Because finding a new Santa would be my job, and I couldn’t think of a single person in this godforsaken town that could fit the bill.

Snow Cove, Vermont, population two-thousand, three hundred and one—soon to be two, thanks to my sister—had been named the ‘Best Small Town for Christmas Vibes’ for the past ten years. The town was a weird shape in that the boundary of it stretched out down to the mountains and one large resort for people who liked snow sports, but the edge of the old, original graveyard was close enough to the Canadian border that one could say it flirted with it. The road that ran up to and along the border was enough to stop people accidentally slipping into Canada.

Unless they were on the run from the law. Then the road didn’t stop them.

Don’t ask me how I know that. It’s a long story, and one I don’t have time to tell you right now. I will tell you that it involves a Chevy, a murderer, a puppy, and a pumpkin.

Don’t worry. No puppies were harmed.

Or pumpkins.

“Yes… Yes, thank you, Dr. Jarvis… Okay, yes, I will. Thank you.” Mom clicked off the phone call as she stepped into the kitchen. “Oh, Jasmine, look at those. They’re lovely.”

Jasmine gave her the same gap-toothed grin she’d given me, then responded by enthusiastically tipping a small pot of edible red glitter over a cookie shaped like Santa’s hat. The glitter went everywhere, making Mom wince as it scattered over the floor tiles.

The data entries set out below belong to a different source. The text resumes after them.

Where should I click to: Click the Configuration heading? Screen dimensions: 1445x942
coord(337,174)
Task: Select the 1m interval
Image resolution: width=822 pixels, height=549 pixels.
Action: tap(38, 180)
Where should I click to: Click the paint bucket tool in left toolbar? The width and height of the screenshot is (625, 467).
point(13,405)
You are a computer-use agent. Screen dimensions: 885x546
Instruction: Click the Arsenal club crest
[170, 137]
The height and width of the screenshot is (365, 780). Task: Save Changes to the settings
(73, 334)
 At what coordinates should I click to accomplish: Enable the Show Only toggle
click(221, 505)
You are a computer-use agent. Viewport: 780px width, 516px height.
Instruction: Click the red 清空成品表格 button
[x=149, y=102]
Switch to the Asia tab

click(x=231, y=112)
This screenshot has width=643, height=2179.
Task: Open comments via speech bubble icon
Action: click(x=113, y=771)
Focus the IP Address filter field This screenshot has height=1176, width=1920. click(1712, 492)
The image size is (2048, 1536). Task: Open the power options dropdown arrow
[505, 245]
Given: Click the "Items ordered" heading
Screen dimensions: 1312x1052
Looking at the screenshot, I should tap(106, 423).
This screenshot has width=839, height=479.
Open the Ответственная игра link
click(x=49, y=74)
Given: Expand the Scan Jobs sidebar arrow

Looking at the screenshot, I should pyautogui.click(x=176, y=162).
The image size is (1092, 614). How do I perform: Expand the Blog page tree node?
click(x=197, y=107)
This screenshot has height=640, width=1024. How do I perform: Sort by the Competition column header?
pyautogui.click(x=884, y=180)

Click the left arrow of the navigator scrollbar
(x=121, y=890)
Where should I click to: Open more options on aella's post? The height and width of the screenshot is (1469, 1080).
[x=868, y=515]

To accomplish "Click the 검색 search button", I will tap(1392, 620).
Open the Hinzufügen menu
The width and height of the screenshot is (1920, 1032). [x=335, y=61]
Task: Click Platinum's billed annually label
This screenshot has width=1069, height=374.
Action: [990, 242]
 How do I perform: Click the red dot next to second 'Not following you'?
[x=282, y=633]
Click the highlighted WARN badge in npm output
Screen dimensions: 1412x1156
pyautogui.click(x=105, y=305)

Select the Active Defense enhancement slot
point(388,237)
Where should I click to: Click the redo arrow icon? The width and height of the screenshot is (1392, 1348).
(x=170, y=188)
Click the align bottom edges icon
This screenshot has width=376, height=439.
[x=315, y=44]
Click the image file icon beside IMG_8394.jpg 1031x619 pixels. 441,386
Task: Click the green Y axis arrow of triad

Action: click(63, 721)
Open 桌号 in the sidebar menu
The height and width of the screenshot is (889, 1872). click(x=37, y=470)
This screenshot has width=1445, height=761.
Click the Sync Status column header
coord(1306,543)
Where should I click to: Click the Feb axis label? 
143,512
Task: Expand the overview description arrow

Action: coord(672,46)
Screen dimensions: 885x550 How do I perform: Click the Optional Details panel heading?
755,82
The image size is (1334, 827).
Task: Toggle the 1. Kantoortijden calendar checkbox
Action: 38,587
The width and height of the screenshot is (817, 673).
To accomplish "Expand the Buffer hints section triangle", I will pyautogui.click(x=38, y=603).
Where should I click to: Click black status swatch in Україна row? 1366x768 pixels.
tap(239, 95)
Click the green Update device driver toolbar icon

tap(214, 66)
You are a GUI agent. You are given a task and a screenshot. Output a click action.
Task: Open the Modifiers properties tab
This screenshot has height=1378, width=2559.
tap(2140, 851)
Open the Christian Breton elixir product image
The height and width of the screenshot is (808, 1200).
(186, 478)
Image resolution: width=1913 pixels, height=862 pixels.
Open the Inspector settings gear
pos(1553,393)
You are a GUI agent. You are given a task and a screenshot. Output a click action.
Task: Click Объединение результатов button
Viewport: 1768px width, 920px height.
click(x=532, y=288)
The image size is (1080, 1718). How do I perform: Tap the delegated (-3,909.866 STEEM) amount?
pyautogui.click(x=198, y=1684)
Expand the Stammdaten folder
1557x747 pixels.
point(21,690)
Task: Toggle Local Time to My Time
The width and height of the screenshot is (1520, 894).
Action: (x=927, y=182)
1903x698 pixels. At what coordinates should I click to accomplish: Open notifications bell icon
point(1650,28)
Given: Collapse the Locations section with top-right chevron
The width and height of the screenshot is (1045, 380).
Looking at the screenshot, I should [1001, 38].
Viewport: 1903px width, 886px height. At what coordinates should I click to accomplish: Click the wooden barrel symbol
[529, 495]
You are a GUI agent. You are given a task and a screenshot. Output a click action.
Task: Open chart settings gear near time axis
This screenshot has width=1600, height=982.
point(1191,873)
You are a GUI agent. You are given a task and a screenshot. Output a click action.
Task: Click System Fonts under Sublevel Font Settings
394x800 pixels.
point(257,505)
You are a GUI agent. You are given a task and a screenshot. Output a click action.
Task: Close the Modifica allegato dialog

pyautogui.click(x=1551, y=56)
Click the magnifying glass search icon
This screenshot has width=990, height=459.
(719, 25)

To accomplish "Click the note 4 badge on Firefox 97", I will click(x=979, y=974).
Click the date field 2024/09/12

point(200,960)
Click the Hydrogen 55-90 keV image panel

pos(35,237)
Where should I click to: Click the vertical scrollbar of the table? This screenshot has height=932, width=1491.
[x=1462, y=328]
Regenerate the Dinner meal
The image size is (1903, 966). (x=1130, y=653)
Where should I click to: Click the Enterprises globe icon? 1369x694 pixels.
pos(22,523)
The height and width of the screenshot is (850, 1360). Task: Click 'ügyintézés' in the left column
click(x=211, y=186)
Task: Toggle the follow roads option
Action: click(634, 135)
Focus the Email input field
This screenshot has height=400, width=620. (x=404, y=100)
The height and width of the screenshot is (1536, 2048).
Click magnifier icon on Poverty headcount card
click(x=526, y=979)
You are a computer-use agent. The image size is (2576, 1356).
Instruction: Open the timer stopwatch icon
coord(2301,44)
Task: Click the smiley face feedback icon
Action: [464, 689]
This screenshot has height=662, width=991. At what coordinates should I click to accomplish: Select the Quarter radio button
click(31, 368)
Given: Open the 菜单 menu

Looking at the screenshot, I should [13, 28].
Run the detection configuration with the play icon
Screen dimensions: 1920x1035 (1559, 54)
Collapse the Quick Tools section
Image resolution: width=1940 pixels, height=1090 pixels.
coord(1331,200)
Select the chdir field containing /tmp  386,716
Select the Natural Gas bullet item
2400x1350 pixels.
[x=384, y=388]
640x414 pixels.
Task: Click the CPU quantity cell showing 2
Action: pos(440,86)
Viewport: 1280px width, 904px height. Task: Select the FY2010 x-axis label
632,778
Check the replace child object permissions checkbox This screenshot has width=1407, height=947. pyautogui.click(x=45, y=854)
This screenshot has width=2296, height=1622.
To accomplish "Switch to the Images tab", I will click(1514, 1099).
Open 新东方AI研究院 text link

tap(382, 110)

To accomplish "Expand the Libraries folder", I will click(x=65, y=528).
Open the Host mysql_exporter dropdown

That was her own fault. I told her not to give her the glitter. Edible or otherwise, glitter was made by the devil.

“Well? How did his test come back?” I asked, pouring myself a cup of coffee.

She grimaced. “Flu. Sorry, Quinn. You’re going to have to help us find a new Santa, or the grotto will have to close.”

I ignored the cup. “Are you kidding? The grotto is supposed to open in twenty-four hours. How the hell am I supposed to find a Santa in one day?”